What is required:
Search the records for "button" and copy each line that holds it.

Supplied information:
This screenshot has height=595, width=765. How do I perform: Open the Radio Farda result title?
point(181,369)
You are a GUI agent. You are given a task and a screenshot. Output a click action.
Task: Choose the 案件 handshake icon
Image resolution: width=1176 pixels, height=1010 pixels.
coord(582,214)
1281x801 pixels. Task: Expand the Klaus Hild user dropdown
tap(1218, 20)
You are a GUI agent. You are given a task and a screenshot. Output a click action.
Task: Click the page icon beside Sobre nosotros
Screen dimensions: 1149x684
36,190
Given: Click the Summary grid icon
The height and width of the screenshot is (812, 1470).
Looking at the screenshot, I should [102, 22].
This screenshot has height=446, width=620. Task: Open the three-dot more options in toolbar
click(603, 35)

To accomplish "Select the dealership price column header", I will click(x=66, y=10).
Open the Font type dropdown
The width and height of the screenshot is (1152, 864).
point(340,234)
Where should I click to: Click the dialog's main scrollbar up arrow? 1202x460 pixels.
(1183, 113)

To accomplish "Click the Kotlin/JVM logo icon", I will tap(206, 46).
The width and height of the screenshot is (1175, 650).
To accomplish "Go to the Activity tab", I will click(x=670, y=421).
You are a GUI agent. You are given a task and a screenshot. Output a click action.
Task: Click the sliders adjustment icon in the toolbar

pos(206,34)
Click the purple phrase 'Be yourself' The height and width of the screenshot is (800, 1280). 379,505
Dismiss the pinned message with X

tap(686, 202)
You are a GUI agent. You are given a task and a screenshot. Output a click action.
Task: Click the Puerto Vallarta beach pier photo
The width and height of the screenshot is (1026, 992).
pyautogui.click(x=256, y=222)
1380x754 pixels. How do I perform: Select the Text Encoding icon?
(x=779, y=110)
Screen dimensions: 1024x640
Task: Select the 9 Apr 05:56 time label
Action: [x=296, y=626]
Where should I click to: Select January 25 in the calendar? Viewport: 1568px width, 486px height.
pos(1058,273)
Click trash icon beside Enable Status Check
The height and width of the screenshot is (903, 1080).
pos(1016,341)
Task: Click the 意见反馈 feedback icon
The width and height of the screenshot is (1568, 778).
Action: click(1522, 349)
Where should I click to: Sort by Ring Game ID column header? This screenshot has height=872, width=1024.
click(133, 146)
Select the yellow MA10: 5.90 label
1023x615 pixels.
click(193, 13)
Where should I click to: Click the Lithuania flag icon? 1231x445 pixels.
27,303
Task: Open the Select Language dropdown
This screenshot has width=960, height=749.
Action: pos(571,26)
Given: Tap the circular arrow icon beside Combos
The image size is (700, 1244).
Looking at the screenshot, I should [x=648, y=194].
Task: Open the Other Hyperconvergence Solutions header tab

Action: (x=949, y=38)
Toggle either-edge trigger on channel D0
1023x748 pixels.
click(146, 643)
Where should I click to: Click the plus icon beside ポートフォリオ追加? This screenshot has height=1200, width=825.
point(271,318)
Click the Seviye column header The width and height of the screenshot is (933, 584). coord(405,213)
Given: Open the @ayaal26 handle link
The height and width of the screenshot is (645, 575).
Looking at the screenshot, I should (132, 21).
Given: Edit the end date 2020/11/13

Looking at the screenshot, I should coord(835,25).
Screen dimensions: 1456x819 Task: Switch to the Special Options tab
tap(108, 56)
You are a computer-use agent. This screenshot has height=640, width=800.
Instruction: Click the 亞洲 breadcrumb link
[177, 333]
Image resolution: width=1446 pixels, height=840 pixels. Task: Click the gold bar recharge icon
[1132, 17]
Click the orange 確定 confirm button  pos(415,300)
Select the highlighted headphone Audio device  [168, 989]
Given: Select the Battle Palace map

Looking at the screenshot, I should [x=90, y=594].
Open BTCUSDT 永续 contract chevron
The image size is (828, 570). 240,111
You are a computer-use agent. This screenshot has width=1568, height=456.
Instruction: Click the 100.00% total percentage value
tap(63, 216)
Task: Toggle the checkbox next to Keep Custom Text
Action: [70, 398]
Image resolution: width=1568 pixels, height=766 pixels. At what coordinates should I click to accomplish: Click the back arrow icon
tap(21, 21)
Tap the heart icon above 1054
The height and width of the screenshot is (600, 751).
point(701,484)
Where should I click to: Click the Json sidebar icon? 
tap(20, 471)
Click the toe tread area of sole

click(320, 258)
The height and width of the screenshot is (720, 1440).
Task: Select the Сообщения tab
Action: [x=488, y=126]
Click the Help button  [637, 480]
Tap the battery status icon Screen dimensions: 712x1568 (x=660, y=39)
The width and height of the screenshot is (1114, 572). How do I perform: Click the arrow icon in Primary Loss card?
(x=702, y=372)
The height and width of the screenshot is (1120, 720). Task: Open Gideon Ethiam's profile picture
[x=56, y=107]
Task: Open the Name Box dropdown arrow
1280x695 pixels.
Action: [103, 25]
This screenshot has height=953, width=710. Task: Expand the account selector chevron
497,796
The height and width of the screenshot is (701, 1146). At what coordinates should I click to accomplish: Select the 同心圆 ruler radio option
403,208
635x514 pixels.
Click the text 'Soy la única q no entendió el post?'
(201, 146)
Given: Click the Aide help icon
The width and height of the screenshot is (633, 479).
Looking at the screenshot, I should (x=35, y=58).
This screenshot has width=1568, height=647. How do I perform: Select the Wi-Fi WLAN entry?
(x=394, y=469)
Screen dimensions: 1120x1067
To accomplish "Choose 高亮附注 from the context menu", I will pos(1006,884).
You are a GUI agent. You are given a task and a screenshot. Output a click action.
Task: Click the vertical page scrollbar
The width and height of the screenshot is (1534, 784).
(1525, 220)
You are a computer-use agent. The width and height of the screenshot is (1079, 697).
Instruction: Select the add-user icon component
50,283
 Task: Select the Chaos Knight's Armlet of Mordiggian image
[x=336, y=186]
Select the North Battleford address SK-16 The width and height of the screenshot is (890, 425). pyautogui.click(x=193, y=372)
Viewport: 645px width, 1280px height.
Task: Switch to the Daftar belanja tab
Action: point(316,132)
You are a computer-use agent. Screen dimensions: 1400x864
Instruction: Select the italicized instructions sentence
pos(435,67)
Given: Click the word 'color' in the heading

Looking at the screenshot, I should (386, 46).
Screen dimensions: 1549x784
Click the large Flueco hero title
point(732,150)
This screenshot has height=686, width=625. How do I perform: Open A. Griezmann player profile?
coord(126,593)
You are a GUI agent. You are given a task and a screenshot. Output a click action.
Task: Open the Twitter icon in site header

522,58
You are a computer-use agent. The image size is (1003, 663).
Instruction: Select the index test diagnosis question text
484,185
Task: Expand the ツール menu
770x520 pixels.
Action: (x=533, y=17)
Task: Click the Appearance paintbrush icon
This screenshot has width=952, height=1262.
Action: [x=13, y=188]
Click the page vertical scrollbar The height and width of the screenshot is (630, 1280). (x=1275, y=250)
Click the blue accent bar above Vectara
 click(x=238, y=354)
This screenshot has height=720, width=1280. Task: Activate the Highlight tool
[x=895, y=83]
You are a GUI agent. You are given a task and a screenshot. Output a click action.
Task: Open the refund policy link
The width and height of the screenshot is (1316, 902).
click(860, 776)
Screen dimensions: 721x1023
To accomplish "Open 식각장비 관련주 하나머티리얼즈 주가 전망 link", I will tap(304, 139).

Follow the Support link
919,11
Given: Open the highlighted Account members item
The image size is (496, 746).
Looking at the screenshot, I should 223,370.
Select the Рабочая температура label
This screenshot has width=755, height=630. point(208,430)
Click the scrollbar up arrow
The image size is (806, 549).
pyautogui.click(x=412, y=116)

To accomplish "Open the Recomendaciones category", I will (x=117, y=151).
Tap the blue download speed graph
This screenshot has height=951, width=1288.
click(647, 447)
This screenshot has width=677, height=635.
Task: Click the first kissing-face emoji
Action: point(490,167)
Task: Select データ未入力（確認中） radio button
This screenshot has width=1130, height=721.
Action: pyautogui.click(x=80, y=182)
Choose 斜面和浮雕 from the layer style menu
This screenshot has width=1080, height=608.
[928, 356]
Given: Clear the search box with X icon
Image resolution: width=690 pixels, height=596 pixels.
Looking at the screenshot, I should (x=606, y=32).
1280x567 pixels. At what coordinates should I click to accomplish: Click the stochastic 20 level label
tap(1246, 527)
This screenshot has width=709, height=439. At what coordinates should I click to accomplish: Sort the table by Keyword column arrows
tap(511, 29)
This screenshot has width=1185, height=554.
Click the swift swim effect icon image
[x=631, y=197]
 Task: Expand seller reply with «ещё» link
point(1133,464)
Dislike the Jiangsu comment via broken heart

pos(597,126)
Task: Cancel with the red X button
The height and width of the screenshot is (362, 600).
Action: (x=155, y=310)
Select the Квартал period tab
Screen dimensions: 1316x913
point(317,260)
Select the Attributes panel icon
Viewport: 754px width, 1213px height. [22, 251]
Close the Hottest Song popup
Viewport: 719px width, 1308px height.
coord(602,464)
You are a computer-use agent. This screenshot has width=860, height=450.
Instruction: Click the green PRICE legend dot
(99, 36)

Reply:
Click the orange 確定 confirm button  pos(415,300)
Click the Help button  [637, 480]
Task: Select データ未入力（確認中） radio button
Task: Cancel with the red X button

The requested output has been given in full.